Saturday, December 31, 2011

The Still Point of the Turning World

Is existence the opposite of time?

After some reflection, I arrived at this question today. It's New Year's Eve, the one day of the year when we seem to stop. Most of us, even the most appalling of cretins (and there are some), give some thought to where we've been and where we hope to go. We can't help ourselves.
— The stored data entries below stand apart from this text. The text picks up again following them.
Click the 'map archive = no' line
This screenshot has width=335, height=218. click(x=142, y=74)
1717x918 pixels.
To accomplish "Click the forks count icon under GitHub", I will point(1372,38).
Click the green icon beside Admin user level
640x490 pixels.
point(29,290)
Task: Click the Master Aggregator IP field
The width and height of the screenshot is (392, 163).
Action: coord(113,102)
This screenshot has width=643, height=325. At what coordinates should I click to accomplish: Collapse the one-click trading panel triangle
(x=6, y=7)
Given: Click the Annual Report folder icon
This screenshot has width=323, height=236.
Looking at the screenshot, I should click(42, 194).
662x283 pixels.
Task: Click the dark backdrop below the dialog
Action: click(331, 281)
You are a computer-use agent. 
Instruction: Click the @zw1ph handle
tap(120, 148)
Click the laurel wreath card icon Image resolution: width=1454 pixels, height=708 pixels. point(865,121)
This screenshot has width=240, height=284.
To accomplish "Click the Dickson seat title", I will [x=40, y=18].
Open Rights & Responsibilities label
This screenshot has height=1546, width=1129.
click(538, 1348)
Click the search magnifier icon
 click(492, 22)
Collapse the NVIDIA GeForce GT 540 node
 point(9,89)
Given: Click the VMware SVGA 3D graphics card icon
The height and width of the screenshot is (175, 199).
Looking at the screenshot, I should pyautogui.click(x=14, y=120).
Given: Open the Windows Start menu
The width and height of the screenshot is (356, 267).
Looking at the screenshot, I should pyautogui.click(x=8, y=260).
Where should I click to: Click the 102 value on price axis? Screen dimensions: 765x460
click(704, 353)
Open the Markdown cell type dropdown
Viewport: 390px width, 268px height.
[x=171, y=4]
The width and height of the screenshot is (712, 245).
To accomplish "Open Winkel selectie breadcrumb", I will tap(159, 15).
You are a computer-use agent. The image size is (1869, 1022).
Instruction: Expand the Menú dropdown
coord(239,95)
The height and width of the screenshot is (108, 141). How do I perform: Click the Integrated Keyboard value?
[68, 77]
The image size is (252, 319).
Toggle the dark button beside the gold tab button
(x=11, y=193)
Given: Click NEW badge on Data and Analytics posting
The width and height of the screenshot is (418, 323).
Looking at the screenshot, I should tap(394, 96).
In these still moments, we are alive to self. We are in that place T.S. Eliot called "the still point of the turning world":
   ...Neither flesh nor fleshless;
    Neither from nor towards; at the still point, there the dance is,
    But neither arrest nor movement. And do not call it fixity,
    Where past and future are gathered. Neither movement from nor towards,
    Neither ascent nor decline. Except for the point, the still point,
 So here we are today at the liquid center, within the heart between beats, placed in the awareness between one thought and the next. And towards what end? Peace? Clarity? Maybe, but recognizing and honoring this place, bringing it to mind every day, living outside of time is my resolution for the New Year. There is a lot of talk about "living in the moment" but this is different. This place, devoid of regrets or goals, triumphs or fears, those products of the ticking clock, is the only thing that is real. The past, imperfectly remembered, is gone. The future may never be. And this still place is all our existence has ever been, each moment following on the next. It is time, after all, that molds our perception that anything is passing away or approaching. And what is time but a human device to make us run fast?

In the play Our Town by Thornton Wilder, the character Emily dies in childbirth and is allowed to go back and relive a day with her family. She chooses her twelfth birthday and is shocked by the beauty and pathos of the small moments. She asks the ever-present Stage Manger, "Do any human beings ever realize life while they live it?—every, every minute?" He answers that most don't, except the “saints and poets, maybe.” 

This year I will be the same age as my mother when she died after a life of trying to keep all the plates spinning, all the pots boiling, and above all, hearing the clock tick forward while she glanced over her shoulder at the past. I wonder now if she ever gave herself these moments of quiet awareness. I hope so. This year, rather than a traditional resolution, I will give myself a gift and a charge: to live when I can at the still point and love what's there.